▶ Records from a data source:

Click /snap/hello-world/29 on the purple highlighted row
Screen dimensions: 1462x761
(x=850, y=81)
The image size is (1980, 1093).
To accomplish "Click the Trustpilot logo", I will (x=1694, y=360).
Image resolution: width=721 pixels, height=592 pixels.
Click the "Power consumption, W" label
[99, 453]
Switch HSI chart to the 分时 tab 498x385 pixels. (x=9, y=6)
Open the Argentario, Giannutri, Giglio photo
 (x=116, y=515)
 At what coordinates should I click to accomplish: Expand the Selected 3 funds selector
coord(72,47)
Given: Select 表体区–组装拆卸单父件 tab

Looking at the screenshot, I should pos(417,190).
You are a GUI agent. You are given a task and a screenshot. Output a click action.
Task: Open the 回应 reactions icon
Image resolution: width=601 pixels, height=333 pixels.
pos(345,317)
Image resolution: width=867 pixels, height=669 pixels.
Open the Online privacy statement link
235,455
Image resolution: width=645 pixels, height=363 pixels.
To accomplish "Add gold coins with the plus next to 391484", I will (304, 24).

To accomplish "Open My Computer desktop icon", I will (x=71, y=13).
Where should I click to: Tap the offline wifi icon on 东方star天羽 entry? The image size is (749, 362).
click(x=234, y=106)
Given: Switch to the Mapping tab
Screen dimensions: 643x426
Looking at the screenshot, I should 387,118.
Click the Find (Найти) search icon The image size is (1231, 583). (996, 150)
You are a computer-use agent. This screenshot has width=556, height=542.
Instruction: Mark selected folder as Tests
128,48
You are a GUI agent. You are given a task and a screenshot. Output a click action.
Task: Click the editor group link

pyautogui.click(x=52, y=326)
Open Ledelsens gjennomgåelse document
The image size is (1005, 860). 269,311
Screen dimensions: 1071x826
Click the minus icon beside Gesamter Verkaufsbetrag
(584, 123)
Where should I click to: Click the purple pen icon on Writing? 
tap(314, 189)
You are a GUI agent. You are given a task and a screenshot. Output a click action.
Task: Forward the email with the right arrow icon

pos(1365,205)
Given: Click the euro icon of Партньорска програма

▶ About this exercise: Exactly as they appear above, copy out all the records.

▶ Answer below:
Click /snap/hello-world/29 on the purple highlighted row
Screen dimensions: 1462x761
(x=850, y=81)
The image size is (1980, 1093).
To accomplish "Click the Trustpilot logo", I will (x=1694, y=360).
Image resolution: width=721 pixels, height=592 pixels.
Click the "Power consumption, W" label
[99, 453]
Switch HSI chart to the 分时 tab 498x385 pixels. (x=9, y=6)
Open the Argentario, Giannutri, Giglio photo
 (x=116, y=515)
 At what coordinates should I click to accomplish: Expand the Selected 3 funds selector
coord(72,47)
Given: Select 表体区–组装拆卸单父件 tab

Looking at the screenshot, I should pos(417,190).
You are a GUI agent. You are given a task and a screenshot. Output a click action.
Task: Open the 回应 reactions icon
Image resolution: width=601 pixels, height=333 pixels.
pos(345,317)
Image resolution: width=867 pixels, height=669 pixels.
Open the Online privacy statement link
235,455
Image resolution: width=645 pixels, height=363 pixels.
To accomplish "Add gold coins with the plus next to 391484", I will (304, 24).

To accomplish "Open My Computer desktop icon", I will (x=71, y=13).
Where should I click to: Tap the offline wifi icon on 东方star天羽 entry? The image size is (749, 362).
click(x=234, y=106)
Given: Switch to the Mapping tab
Screen dimensions: 643x426
Looking at the screenshot, I should 387,118.
Click the Find (Найти) search icon The image size is (1231, 583). (996, 150)
You are a computer-use agent. This screenshot has width=556, height=542.
Instruction: Mark selected folder as Tests
128,48
You are a GUI agent. You are given a task and a screenshot. Output a click action.
Task: Click the editor group link

pyautogui.click(x=52, y=326)
Open Ledelsens gjennomgåelse document
The image size is (1005, 860). 269,311
Screen dimensions: 1071x826
Click the minus icon beside Gesamter Verkaufsbetrag
(584, 123)
Where should I click to: Click the purple pen icon on Writing? 
tap(314, 189)
You are a GUI agent. You are given a task and a screenshot. Output a click action.
Task: Forward the email with the right arrow icon

pos(1365,205)
Given: Click the euro icon of Партньорска програма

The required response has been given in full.